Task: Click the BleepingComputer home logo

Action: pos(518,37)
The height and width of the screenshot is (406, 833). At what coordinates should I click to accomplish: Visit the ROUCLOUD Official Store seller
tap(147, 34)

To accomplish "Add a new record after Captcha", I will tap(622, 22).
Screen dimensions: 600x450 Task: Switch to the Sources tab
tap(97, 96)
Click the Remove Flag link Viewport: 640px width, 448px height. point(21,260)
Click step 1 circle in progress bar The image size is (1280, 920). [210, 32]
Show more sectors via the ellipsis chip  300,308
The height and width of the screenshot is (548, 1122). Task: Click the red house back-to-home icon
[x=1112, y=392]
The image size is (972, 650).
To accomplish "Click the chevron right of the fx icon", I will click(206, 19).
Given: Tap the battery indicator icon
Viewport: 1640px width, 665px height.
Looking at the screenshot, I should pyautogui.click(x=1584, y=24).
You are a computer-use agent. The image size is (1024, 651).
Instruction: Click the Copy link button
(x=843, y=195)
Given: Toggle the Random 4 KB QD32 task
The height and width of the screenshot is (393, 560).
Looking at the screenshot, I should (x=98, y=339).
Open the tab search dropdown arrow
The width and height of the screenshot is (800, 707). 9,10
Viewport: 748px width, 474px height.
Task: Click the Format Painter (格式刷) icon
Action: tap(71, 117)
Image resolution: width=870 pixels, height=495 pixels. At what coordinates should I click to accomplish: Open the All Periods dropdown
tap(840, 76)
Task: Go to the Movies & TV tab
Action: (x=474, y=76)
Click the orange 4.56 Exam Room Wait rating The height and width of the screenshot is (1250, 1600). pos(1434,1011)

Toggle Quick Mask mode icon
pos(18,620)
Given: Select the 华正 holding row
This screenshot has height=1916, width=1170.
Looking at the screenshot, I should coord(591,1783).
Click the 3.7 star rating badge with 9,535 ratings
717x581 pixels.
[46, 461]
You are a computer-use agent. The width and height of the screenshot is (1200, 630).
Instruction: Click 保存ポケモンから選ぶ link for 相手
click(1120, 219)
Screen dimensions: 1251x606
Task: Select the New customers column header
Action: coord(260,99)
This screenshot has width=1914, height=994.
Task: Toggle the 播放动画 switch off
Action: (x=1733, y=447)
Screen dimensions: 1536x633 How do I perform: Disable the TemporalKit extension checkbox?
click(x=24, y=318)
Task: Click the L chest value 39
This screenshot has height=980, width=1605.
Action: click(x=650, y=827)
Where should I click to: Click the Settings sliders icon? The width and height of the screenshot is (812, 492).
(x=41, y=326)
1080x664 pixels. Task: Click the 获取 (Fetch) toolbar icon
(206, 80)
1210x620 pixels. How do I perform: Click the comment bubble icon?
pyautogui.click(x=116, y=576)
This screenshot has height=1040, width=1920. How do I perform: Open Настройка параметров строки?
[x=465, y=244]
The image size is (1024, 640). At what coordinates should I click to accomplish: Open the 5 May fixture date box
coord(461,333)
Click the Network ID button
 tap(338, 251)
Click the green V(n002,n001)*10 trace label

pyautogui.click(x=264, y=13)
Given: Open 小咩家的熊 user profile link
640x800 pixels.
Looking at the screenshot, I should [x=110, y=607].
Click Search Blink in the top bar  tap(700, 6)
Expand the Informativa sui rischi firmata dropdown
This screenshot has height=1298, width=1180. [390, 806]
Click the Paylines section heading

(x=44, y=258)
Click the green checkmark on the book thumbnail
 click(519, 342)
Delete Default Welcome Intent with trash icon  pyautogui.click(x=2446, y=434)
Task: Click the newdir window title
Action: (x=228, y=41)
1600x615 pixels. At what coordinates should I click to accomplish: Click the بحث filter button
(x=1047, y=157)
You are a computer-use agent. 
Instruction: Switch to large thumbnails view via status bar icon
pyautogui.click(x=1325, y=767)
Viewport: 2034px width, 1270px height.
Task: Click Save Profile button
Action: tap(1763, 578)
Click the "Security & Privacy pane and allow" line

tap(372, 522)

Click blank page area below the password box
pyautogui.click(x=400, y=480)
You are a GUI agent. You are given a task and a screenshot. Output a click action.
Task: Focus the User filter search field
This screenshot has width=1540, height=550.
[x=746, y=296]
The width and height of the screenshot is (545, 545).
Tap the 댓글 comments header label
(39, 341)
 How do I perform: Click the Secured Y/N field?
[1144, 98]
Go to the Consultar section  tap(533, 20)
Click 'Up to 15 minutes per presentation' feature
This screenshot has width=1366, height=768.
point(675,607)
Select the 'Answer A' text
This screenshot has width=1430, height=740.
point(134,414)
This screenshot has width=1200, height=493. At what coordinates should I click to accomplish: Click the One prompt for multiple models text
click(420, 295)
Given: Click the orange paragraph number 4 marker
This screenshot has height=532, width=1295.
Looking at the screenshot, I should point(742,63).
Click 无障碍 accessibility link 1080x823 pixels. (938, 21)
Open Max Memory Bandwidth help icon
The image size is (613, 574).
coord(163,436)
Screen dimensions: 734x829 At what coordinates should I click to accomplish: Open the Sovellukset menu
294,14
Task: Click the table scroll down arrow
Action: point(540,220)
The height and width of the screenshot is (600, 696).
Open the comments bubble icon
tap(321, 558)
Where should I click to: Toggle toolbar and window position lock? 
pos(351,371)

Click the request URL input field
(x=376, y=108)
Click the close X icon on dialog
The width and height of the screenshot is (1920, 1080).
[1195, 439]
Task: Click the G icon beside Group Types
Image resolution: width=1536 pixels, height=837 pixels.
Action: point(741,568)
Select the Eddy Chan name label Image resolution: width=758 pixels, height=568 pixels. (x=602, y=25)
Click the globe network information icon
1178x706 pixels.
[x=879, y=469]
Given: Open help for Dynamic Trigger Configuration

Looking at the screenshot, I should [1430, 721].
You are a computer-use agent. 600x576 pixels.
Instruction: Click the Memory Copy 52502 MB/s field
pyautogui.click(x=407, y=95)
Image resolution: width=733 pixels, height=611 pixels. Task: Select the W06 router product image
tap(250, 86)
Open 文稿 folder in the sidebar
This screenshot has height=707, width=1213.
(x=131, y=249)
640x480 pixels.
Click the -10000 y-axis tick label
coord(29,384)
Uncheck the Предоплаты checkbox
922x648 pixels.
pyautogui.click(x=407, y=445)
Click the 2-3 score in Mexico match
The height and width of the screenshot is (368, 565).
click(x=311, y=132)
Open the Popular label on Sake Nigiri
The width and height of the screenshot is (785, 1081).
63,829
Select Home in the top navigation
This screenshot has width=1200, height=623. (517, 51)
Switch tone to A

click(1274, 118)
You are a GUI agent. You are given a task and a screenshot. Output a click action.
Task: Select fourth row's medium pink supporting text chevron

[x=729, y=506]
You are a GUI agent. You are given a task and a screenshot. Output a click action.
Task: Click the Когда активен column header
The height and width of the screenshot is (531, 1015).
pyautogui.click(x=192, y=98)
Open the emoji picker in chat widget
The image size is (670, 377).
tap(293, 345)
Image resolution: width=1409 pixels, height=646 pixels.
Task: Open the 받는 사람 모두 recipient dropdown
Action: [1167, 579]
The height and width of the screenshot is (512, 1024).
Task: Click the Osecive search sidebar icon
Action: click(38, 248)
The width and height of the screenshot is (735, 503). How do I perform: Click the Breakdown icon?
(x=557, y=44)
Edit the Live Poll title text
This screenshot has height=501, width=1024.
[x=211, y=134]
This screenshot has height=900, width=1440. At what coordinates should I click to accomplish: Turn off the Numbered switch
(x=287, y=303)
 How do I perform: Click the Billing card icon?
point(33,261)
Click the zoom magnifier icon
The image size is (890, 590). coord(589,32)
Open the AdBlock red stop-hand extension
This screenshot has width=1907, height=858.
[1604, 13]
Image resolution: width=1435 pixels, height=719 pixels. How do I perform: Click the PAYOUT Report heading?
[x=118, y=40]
######
■ WHAT TO DO ■
Give the material above again, word for word.

■ ANSWER SPACE ■
Task: Click the BleepingComputer home logo

Action: pos(518,37)
The height and width of the screenshot is (406, 833). At what coordinates should I click to accomplish: Visit the ROUCLOUD Official Store seller
tap(147, 34)

To accomplish "Add a new record after Captcha", I will tap(622, 22).
Screen dimensions: 600x450 Task: Switch to the Sources tab
tap(97, 96)
Click the Remove Flag link Viewport: 640px width, 448px height. point(21,260)
Click step 1 circle in progress bar The image size is (1280, 920). [210, 32]
Show more sectors via the ellipsis chip  300,308
The height and width of the screenshot is (548, 1122). Task: Click the red house back-to-home icon
[x=1112, y=392]
The image size is (972, 650).
To accomplish "Click the chevron right of the fx icon", I will click(206, 19).
Given: Tap the battery indicator icon
Viewport: 1640px width, 665px height.
Looking at the screenshot, I should pyautogui.click(x=1584, y=24).
You are a computer-use agent. The image size is (1024, 651).
Instruction: Click the Copy link button
(x=843, y=195)
Given: Toggle the Random 4 KB QD32 task
The height and width of the screenshot is (393, 560).
Looking at the screenshot, I should (x=98, y=339).
Open the tab search dropdown arrow
The width and height of the screenshot is (800, 707). 9,10
Viewport: 748px width, 474px height.
Task: Click the Format Painter (格式刷) icon
Action: tap(71, 117)
Image resolution: width=870 pixels, height=495 pixels. At what coordinates should I click to accomplish: Open the All Periods dropdown
tap(840, 76)
Task: Go to the Movies & TV tab
Action: (x=474, y=76)
Click the orange 4.56 Exam Room Wait rating The height and width of the screenshot is (1250, 1600). pos(1434,1011)

Toggle Quick Mask mode icon
pos(18,620)
Given: Select the 华正 holding row
This screenshot has height=1916, width=1170.
Looking at the screenshot, I should coord(591,1783).
Click the 3.7 star rating badge with 9,535 ratings
717x581 pixels.
[46, 461]
You are a computer-use agent. The width and height of the screenshot is (1200, 630).
Instruction: Click 保存ポケモンから選ぶ link for 相手
click(1120, 219)
Screen dimensions: 1251x606
Task: Select the New customers column header
Action: coord(260,99)
This screenshot has width=1914, height=994.
Task: Toggle the 播放动画 switch off
Action: (x=1733, y=447)
Screen dimensions: 1536x633 How do I perform: Disable the TemporalKit extension checkbox?
click(x=24, y=318)
Task: Click the L chest value 39
This screenshot has height=980, width=1605.
Action: click(x=650, y=827)
Where should I click to: Click the Settings sliders icon? The width and height of the screenshot is (812, 492).
(x=41, y=326)
1080x664 pixels. Task: Click the 获取 (Fetch) toolbar icon
(206, 80)
1210x620 pixels. How do I perform: Click the comment bubble icon?
pyautogui.click(x=116, y=576)
This screenshot has height=1040, width=1920. How do I perform: Open Настройка параметров строки?
[x=465, y=244]
The image size is (1024, 640). At what coordinates should I click to accomplish: Open the 5 May fixture date box
coord(461,333)
Click the Network ID button
 tap(338, 251)
Click the green V(n002,n001)*10 trace label

pyautogui.click(x=264, y=13)
Given: Open 小咩家的熊 user profile link
640x800 pixels.
Looking at the screenshot, I should [x=110, y=607].
Click Search Blink in the top bar  tap(700, 6)
Expand the Informativa sui rischi firmata dropdown
This screenshot has height=1298, width=1180. [390, 806]
Click the Paylines section heading

(x=44, y=258)
Click the green checkmark on the book thumbnail
 click(519, 342)
Delete Default Welcome Intent with trash icon  pyautogui.click(x=2446, y=434)
Task: Click the newdir window title
Action: (x=228, y=41)
1600x615 pixels. At what coordinates should I click to accomplish: Click the بحث filter button
(x=1047, y=157)
You are a computer-use agent. 
Instruction: Switch to large thumbnails view via status bar icon
pyautogui.click(x=1325, y=767)
Viewport: 2034px width, 1270px height.
Task: Click Save Profile button
Action: tap(1763, 578)
Click the "Security & Privacy pane and allow" line

tap(372, 522)

Click blank page area below the password box
pyautogui.click(x=400, y=480)
You are a GUI agent. You are given a task and a screenshot. Output a click action.
Task: Focus the User filter search field
This screenshot has width=1540, height=550.
[x=746, y=296]
The width and height of the screenshot is (545, 545).
Tap the 댓글 comments header label
(39, 341)
 How do I perform: Click the Secured Y/N field?
[1144, 98]
Go to the Consultar section  tap(533, 20)
Click 'Up to 15 minutes per presentation' feature
This screenshot has width=1366, height=768.
point(675,607)
Select the 'Answer A' text
This screenshot has width=1430, height=740.
point(134,414)
This screenshot has width=1200, height=493. At what coordinates should I click to accomplish: Click the One prompt for multiple models text
click(420, 295)
Given: Click the orange paragraph number 4 marker
This screenshot has height=532, width=1295.
Looking at the screenshot, I should point(742,63).
Click 无障碍 accessibility link 1080x823 pixels. (938, 21)
Open Max Memory Bandwidth help icon
The image size is (613, 574).
coord(163,436)
Screen dimensions: 734x829 At what coordinates should I click to accomplish: Open the Sovellukset menu
294,14
Task: Click the table scroll down arrow
Action: point(540,220)
The height and width of the screenshot is (600, 696).
Open the comments bubble icon
tap(321, 558)
Where should I click to: Toggle toolbar and window position lock? 
pos(351,371)

Click the request URL input field
(x=376, y=108)
Click the close X icon on dialog
The width and height of the screenshot is (1920, 1080).
[1195, 439]
Task: Click the G icon beside Group Types
Image resolution: width=1536 pixels, height=837 pixels.
Action: point(741,568)
Select the Eddy Chan name label Image resolution: width=758 pixels, height=568 pixels. (x=602, y=25)
Click the globe network information icon
1178x706 pixels.
[x=879, y=469]
Given: Open help for Dynamic Trigger Configuration

Looking at the screenshot, I should [1430, 721].
You are a computer-use agent. 600x576 pixels.
Instruction: Click the Memory Copy 52502 MB/s field
pyautogui.click(x=407, y=95)
Image resolution: width=733 pixels, height=611 pixels. Task: Select the W06 router product image
tap(250, 86)
Open 文稿 folder in the sidebar
This screenshot has height=707, width=1213.
(x=131, y=249)
640x480 pixels.
Click the -10000 y-axis tick label
coord(29,384)
Uncheck the Предоплаты checkbox
922x648 pixels.
pyautogui.click(x=407, y=445)
Click the 2-3 score in Mexico match
The height and width of the screenshot is (368, 565).
click(x=311, y=132)
Open the Popular label on Sake Nigiri
The width and height of the screenshot is (785, 1081).
63,829
Select Home in the top navigation
This screenshot has width=1200, height=623. (517, 51)
Switch tone to A

click(1274, 118)
You are a GUI agent. You are given a task and a screenshot. Output a click action.
Task: Select fourth row's medium pink supporting text chevron

[x=729, y=506]
You are a GUI agent. You are given a task and a screenshot. Output a click action.
Task: Click the Когда активен column header
The height and width of the screenshot is (531, 1015).
pyautogui.click(x=192, y=98)
Open the emoji picker in chat widget
The image size is (670, 377).
tap(293, 345)
Image resolution: width=1409 pixels, height=646 pixels.
Task: Open the 받는 사람 모두 recipient dropdown
Action: [1167, 579]
The height and width of the screenshot is (512, 1024).
Task: Click the Osecive search sidebar icon
Action: click(38, 248)
The width and height of the screenshot is (735, 503). How do I perform: Click the Breakdown icon?
(x=557, y=44)
Edit the Live Poll title text
This screenshot has height=501, width=1024.
[x=211, y=134]
This screenshot has height=900, width=1440. At what coordinates should I click to accomplish: Turn off the Numbered switch
(x=287, y=303)
 How do I perform: Click the Billing card icon?
point(33,261)
Click the zoom magnifier icon
The image size is (890, 590). coord(589,32)
Open the AdBlock red stop-hand extension
This screenshot has width=1907, height=858.
[1604, 13]
Image resolution: width=1435 pixels, height=719 pixels. How do I perform: Click the PAYOUT Report heading?
[x=118, y=40]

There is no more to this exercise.